Immunohistochemical analysis of adenomas indicated a reduction in protein expression, but not the consistent downregulation we saw by real-time RT–PCR. This may be a matter of sampling, since these analyses were performed on different series of adenomas or it may reflect essential differences between these approaches: Real-time RT–PCR is a quantitative, albeit relative, analysis while immunohistochemical protocols are designed for sensitivity and show very poor relationships between the level of target protein and the signal obtained. Immunofluorescence may provide a more proportional signal, but this cannot be performed on paraffin embedded specimens, which were the only form available to us in this study.

The frequent downregulation of sFRP1, and other Wnt antagonists (Gonzalez-Sancho et al, 2005; He et al, 2005), in colorectal carcinogenesis infers that tumour cells retain a requirement for Wnt signalling despite containing high levels of β-catenin and the reason for this is not clear at present. Re-expression of sFRP1 in the colorectal cancer cell line HCT116 led to a reduction in nuclear β-catenin (Suzuki et al, 2004), while inhibition of WNT1 signalling by a function-blocking antibody caused apoptosis in primary colorectal cancer cells and cell lines (He et al, 2005). It appears, therefore, that expression of any of a number of soluble Wnt antagonists might lead to apoptosis and tumour cells must suppress expression of these to survive. It is also plausible that β-catenin independent outcomes of Wnt signalling contribute to tumour progression. For example, WNT2 dependent, sFRP1 sensitive, activation of c-jun/AP-1 contributes to cell invasion (Le Floch et al, 2005), which may explain the requirement for c-jun action in intestinal tumorigenesis in mice (Nateri et al, 2005).

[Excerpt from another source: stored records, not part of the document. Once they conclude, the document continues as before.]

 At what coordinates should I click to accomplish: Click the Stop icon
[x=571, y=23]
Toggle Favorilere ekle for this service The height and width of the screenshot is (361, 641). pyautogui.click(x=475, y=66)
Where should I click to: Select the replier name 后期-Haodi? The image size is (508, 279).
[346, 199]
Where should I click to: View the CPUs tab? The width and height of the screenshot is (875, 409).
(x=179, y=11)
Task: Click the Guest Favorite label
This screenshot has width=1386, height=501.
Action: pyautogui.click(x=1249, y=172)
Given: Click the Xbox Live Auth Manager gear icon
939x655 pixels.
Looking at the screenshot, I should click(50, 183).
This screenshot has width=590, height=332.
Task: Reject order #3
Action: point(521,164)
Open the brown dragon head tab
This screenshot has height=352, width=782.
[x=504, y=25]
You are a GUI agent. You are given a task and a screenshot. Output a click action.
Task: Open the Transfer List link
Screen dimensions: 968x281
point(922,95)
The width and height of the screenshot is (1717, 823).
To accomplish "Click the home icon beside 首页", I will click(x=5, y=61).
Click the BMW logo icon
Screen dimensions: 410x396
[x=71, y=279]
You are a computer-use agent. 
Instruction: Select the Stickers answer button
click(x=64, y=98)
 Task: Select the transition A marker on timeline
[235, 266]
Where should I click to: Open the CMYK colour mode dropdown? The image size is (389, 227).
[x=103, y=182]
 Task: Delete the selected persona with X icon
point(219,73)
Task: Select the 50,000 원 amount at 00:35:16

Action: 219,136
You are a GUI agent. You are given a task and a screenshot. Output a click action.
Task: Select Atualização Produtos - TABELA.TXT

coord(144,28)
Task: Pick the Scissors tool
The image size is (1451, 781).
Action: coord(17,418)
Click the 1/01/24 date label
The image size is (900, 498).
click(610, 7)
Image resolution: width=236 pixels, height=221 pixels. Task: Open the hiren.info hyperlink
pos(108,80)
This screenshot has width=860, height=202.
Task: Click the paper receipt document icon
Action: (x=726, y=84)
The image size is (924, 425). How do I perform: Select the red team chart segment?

The current data on Wnt antagonists in colorectal cancer indicate that their methylation and inactivation may occur before APC action is lost, and two independent studies in mice are consistent with this. First, inactivation of DNA methyltransferases prevented colorectal tumour formation in APC min mice (Eads et al, 2002), indicating that methylation of at least some loci is essential for tumorigenesis. Second, inactivation of APC in the intestine of otherwise normal mice rapidly caused high levels of apoptosis throughout the crypts (Sansom et al, 2004) and it is possible that one cause of this is induction of soluble Wnt antagonists in the absence of hypermethylation, blocking Wnt action.

If this interpretation is correct, soluble Wnt antagonists may prove to be effective targets in the chemoprevention of colorectal cancer, as preventing their methylation or causing their re-expression should lead to apoptosis in tumour cells. The apparent requirement for the tumour to suppress members of each of three groups of soluble Wnt antagonists indicates that it may only be necessary to restore the expression of a single species to obtain a therapeutically useful effect.


This work was supported by Cancer Research UK. Clinical samples were collected with the support of the Luminal Gastroenterology Unit, University Hospital Birmingham.